**SUPPLIED TEXT**
Human Rights and Anti-Corruption Sanctions: The Global Magnitsky Human Rights Accountability Act

Human Rights and Anti-Corruption Sanctions: The Global Magnitsky Human Rights Accountability Act
Updated August 7, 2025 (IF10576)

The Global Magnitsky Human Rights Accountability Act (Global Magnitsky Act; Title XII, Subtitle F of P.L. 114-328, as amended; 22 U.S.C. §§10101 et seq.) authorizes the President to impose economic sanctions and deny entry into the United States to foreign persons identified as engaging in human rights violations or corruption. Enacted in December 2016, the law's authority to impose sanctions was originally scheduled to terminate six years after enactment, and was then permanently reauthorized in April 2022 (Section 6 of P.L. 117-110). The executive branch has used Executive Order (E.O.) 13818 of December 2017 as the framework for implementing the Global Magnitsky Act.

**AVAILABLE DATA**

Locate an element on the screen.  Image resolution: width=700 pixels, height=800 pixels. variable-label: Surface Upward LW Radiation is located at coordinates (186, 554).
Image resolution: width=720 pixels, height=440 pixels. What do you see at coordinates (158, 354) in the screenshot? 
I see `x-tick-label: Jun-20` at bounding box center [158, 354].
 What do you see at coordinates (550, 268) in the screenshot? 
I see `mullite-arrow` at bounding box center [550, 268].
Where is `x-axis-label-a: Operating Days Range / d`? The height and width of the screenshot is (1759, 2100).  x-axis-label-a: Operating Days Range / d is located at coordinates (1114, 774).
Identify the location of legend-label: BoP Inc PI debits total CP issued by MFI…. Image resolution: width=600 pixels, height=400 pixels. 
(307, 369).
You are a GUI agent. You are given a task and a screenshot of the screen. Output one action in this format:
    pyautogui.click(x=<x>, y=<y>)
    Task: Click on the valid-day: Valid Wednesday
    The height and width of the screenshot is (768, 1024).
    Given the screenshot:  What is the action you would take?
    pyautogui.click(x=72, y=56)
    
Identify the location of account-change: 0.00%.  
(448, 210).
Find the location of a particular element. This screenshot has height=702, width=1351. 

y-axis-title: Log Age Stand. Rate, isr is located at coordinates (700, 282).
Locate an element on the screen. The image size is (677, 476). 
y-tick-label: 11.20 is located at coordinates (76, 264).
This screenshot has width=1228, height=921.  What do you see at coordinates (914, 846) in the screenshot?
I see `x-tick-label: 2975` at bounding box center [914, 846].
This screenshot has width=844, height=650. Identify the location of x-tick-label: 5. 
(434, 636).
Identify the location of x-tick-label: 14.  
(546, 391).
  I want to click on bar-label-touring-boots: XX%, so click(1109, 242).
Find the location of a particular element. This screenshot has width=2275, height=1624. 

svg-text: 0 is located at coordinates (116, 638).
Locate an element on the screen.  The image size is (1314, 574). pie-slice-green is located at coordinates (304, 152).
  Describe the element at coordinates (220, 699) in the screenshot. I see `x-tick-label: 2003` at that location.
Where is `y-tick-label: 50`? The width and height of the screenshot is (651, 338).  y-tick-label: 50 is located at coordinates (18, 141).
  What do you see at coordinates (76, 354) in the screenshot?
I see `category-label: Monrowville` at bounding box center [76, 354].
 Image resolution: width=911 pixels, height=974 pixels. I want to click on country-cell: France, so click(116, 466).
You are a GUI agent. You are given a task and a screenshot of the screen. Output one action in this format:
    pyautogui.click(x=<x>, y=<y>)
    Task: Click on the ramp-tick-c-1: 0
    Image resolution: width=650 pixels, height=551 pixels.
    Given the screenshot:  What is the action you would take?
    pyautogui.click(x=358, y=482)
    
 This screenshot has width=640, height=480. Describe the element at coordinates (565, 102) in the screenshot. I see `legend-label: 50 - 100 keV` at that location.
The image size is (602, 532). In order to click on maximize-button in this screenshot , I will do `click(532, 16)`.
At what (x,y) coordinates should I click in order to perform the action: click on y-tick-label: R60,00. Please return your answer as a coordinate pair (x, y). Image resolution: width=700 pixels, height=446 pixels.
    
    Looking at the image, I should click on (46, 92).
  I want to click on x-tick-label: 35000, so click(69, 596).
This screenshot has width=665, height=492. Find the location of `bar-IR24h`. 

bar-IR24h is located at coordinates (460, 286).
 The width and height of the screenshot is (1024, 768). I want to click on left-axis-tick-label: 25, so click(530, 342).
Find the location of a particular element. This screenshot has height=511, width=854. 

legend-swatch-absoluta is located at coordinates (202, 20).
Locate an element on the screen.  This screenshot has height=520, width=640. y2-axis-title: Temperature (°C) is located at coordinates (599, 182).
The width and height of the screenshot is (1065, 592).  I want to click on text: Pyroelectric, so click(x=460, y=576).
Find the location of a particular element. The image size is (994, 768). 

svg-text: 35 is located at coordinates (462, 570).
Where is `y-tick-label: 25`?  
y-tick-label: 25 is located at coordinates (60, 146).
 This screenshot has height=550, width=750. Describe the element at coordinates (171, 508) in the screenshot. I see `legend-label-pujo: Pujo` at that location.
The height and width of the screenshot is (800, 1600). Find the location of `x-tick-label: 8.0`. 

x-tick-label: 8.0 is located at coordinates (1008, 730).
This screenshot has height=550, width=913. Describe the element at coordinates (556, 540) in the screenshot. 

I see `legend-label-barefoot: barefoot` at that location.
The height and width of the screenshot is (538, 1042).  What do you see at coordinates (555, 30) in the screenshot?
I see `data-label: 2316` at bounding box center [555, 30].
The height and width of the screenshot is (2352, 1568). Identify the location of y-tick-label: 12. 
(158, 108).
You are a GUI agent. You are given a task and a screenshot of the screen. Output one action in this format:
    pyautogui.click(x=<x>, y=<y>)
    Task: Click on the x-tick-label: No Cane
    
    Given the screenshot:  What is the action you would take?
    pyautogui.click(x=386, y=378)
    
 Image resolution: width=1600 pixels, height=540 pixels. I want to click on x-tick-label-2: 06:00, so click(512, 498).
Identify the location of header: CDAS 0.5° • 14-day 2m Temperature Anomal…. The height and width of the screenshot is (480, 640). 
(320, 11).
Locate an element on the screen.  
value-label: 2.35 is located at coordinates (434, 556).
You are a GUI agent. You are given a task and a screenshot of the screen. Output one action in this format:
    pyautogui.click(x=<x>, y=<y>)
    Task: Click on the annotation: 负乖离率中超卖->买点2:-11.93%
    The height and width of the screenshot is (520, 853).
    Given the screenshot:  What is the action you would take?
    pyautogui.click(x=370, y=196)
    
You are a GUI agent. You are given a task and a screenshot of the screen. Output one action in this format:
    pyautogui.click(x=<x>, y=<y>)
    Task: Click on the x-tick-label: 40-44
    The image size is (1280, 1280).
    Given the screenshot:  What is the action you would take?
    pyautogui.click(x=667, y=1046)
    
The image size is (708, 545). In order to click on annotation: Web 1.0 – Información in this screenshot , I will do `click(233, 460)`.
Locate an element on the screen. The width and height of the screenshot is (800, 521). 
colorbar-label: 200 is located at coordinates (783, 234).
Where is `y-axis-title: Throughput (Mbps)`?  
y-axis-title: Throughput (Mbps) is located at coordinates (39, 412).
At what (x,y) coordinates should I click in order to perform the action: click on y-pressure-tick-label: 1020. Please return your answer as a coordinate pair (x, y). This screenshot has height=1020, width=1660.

**WORK TO COMPLETE**
From the text on the Global Magnitsky Act, list every calendar date or month-and-year it mentions.

**RESULT**
- August 7, 2025
- December 2016
- April 2022
- December 2017